At stake is the question of why county emergency services officials decided not to use Amber Alert-style messages to get widespread fire warnings out the night of Oct. 8 as wind-driven flames propelled fires that killed 24 people and destroyed more than 5,100 homes, eventually burning 137 square miles of Sonoma County before they were contained.

Mark Ghilarducci, director of the state OES, said his office would undertake an “independent review” of the county’s notification process and county officials said they expect the results by the end of the month.

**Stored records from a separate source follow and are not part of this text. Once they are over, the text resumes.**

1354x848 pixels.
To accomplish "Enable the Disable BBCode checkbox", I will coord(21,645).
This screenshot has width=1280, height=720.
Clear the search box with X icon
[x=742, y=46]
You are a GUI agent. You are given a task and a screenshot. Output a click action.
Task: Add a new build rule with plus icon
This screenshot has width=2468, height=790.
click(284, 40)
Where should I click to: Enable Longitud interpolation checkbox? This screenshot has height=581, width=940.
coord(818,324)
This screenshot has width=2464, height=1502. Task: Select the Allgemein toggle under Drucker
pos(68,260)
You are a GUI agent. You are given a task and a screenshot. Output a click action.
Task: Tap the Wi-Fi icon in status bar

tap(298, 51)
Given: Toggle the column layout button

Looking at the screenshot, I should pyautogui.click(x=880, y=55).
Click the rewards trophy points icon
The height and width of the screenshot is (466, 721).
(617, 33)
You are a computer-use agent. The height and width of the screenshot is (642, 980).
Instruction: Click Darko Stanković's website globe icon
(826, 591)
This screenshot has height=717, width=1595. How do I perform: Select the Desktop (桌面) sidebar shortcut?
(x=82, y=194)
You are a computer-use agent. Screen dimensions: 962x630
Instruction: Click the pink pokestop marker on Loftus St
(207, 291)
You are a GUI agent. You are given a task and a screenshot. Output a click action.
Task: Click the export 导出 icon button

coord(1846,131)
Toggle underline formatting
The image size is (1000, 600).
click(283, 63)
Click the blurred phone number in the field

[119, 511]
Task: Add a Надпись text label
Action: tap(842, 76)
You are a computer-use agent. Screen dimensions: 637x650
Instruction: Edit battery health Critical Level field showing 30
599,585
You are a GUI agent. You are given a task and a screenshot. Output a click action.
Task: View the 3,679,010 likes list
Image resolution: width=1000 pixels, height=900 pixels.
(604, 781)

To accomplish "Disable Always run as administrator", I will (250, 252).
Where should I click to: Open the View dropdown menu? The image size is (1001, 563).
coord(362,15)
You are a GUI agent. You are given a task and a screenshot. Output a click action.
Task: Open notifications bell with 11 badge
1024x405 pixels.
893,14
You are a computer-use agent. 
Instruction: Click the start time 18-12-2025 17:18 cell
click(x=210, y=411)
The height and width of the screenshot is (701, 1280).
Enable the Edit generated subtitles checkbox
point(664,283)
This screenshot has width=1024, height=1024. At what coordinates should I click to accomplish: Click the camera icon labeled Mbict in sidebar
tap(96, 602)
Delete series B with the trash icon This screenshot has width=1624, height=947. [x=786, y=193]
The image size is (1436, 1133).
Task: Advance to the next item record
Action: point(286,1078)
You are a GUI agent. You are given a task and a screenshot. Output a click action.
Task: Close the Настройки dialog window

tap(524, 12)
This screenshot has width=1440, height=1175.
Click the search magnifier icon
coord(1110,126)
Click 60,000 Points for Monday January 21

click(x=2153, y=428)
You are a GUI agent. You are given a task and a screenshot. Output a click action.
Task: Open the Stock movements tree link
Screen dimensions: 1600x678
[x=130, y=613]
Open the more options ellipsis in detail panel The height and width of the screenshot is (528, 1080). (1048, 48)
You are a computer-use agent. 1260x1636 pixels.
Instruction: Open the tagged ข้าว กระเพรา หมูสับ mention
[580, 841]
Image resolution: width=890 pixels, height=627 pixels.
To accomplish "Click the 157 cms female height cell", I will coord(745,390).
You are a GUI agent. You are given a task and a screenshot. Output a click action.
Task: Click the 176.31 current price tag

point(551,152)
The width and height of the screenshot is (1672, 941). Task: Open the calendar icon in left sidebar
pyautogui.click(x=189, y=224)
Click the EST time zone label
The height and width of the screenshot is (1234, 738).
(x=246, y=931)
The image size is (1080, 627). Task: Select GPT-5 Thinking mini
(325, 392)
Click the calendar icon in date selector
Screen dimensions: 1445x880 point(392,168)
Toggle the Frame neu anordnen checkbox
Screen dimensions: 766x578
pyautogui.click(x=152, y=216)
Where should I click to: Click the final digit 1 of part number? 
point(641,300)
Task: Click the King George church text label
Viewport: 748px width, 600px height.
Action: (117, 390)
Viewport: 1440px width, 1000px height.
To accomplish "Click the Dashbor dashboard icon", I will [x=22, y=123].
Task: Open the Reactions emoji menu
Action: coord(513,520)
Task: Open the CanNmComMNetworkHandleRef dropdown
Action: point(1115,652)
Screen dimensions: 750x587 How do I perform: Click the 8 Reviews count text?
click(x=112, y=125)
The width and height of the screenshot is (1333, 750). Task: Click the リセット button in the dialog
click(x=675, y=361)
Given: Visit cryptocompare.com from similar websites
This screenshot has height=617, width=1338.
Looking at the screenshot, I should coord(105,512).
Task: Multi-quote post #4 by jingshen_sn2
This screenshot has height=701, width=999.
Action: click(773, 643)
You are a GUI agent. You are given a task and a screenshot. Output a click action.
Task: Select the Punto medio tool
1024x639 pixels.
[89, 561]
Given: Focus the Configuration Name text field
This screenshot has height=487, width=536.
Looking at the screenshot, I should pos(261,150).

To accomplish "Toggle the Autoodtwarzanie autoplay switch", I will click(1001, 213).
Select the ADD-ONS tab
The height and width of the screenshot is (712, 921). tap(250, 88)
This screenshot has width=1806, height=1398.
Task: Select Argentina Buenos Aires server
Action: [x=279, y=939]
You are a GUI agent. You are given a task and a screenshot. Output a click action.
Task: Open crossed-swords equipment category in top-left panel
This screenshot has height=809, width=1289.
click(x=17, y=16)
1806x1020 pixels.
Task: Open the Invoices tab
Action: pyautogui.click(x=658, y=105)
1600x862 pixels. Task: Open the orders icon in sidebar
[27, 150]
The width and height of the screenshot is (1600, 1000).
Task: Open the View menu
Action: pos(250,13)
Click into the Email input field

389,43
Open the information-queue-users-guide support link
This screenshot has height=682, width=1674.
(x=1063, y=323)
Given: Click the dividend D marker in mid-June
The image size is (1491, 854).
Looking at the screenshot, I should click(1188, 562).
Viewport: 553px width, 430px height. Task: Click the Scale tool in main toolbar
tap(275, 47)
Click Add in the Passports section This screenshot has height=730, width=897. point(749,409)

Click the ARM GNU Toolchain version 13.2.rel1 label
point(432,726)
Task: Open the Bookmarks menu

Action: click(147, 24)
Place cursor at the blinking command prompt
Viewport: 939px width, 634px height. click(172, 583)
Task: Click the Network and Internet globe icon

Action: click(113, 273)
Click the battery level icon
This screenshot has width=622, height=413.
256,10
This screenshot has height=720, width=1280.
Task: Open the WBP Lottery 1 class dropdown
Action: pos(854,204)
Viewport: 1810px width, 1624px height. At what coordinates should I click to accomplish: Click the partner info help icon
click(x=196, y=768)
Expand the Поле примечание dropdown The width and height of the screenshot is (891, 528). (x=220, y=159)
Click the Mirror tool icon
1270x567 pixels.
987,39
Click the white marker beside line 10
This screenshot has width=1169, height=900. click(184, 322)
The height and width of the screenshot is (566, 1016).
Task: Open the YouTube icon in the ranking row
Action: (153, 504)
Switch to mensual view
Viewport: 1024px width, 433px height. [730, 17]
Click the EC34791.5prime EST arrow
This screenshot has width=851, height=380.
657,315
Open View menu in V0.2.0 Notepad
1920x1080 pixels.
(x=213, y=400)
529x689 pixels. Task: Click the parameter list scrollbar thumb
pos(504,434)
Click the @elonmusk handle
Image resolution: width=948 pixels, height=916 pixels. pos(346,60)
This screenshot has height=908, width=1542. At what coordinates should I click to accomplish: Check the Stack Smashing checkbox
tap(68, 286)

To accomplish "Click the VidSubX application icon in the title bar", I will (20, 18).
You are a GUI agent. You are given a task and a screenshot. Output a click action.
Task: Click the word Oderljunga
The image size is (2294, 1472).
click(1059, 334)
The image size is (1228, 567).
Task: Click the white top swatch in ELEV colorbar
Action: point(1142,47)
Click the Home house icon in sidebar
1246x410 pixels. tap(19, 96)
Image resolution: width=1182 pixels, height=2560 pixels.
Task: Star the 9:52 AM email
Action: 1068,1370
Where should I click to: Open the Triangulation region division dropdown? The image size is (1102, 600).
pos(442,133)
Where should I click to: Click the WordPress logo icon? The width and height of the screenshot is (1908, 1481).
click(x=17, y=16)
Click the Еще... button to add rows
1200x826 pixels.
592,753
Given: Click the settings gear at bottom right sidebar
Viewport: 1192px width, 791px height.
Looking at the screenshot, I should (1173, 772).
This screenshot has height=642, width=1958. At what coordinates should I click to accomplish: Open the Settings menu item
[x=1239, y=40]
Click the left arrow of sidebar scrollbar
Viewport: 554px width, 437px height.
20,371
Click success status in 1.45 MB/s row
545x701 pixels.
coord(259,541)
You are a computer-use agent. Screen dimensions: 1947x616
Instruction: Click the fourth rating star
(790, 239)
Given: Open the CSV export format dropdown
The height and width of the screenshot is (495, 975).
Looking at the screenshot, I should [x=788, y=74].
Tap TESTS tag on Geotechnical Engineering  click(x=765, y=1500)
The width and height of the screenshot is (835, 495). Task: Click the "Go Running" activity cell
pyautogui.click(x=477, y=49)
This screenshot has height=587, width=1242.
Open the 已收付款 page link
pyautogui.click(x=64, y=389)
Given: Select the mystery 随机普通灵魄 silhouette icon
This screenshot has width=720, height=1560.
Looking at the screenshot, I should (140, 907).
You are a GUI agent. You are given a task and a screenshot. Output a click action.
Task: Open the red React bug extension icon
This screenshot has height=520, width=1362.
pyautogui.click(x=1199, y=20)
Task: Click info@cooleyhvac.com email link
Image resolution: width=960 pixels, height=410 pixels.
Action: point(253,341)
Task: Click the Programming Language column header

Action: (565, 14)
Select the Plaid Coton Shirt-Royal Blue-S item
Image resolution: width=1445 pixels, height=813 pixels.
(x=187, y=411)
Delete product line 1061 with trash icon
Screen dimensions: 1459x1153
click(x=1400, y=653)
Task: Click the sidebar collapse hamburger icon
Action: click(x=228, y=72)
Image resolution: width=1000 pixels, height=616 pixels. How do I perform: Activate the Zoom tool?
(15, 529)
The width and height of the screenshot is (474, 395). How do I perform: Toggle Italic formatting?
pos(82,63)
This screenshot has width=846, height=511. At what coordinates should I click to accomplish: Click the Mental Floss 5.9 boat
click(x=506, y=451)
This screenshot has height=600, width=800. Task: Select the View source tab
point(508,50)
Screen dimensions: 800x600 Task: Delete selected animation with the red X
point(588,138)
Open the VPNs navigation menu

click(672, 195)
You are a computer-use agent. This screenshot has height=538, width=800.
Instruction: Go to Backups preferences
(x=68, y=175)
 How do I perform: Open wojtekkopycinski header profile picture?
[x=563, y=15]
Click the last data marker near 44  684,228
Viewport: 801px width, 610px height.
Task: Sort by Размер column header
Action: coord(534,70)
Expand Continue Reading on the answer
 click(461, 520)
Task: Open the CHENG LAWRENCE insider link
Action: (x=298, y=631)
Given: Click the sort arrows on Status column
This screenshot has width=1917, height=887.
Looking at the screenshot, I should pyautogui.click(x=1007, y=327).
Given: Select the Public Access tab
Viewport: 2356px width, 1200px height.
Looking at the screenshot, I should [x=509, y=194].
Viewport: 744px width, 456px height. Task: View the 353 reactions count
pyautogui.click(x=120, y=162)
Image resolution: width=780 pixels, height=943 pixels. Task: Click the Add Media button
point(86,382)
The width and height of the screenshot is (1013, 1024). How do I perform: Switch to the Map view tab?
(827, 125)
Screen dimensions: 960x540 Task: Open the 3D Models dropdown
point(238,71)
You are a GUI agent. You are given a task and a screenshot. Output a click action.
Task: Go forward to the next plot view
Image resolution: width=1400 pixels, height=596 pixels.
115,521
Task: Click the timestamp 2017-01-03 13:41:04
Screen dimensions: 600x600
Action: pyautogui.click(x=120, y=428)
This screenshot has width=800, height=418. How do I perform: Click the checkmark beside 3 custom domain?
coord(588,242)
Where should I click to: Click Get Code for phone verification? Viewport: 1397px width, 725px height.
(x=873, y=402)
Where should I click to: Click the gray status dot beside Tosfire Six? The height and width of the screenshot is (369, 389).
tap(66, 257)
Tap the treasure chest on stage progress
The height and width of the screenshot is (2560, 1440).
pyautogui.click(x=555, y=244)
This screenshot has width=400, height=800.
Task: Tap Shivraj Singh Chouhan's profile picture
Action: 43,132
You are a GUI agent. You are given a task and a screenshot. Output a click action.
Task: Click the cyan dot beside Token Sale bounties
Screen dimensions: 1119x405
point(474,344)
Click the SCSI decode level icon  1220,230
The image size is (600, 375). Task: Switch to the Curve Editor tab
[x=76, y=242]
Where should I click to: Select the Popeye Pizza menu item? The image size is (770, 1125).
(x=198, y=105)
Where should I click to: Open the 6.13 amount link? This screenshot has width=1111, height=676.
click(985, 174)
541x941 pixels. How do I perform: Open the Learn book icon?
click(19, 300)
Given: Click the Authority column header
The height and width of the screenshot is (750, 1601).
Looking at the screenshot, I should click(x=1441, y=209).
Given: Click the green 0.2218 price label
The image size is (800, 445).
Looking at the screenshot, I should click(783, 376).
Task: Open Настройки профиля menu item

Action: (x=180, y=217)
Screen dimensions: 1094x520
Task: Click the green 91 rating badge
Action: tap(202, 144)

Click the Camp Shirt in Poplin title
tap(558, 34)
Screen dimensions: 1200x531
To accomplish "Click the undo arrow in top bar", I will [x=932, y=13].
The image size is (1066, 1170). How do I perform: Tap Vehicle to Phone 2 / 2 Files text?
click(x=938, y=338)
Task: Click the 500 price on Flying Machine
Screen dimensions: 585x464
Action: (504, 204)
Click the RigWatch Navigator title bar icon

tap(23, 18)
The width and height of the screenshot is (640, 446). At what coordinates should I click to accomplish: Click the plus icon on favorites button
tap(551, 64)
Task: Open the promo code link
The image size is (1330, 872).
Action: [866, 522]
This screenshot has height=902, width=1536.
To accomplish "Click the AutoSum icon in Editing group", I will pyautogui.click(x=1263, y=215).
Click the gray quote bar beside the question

“We absolutely have to take a look at what we’re doing,” said Shirlee Zane, Board of Supervisors chairwoman. “I find it amazing that we have 24 people who died,” she said, calling it “24 deaths too many.”

Zane, a Santa Rosa resident, said the Tubbs fire came within a mile and a half of her home and she was alerted to it by someone knocking on her door.

“We do need a better system,” she said, suggesting that it should have “redundancies” to account for the fact that some people turn off their cellphones, cellphone towers can fall and landline phones can fail when the power goes off.

“Maybe we need to go back to sirens,” Zane said.

In a Nov. 27 letter to Ghilarducci requesting the review, County Administrator Sheryl Bratton said the county is “committed to obtaining a complete and independent written assessment so that we can learn from this event in order to improve our emergency operational response in the future.”

In the hours between 9:45 p.m. Oct. 8 and daybreak the next morning, thousands of residents endured terrifying and death-defying escapes amid fires that leveled neighborhoods between Calistoga and northern Santa Rosa, and in Kenwood, Glen Ellen and east Sonoma.

County officials issued evacuation notifications throughout the night - initially with firefighters and deputies on the ground banging on doors, blaring sirens, urging people to evacuate over the loudspeakers in the rural communities along Petrified Forest Road.

The Sonoma County Sheriff’s Office sent late-night warnings through the web-based Nixle software capable of reaching the 21,284 cellphones and ?16,330 emails of people who had signed up.

But questions quickly arose as to why the county did not use a government alert system designed to send widespread messages via television, radio and cellphones, best known for carrying alerts regarding child abduction cases throughout a broad region.

Top staffers in the county Fire and Emergency Services Department did not respond initially to repeated requests by The Press Democrat to explain that decision.

Finally, on Nov. 18, emergency manager Chris Helgren said the determination had been made last year not to use the emergency alert systems in response to local disasters because they were not geographically targeted and would prompt widespread evacuations.

Federal officials and the state Office of Emergency Services asserted that the Amber Alert-style wireless system had been capable of sending targeted messages since 2013. Lake County sheriff’s officials used the system to warn residents of the October fires that were threatening homes in Clearlake and Clearlake Oaks.

County Supervisor James Gore said he hoped the state review would address whether the local decision was correct and “whether our Office of Emergency Services was adequately prepared.”

“Was there human error or a policy error?” he asked.

The county needs to have “all the tools on the table,” Gore said, anticipating that a flood, landslide or another fire in dry woodlands could come soon or over the winter.

State Office of Emergency Services officials did not respond Thursday to requests for information on what the agency’s review would address.

Zane said supervisors would begin work on the report as soon as it arrives.

“We have a lot of things to look at that I hope we will improve,” she said.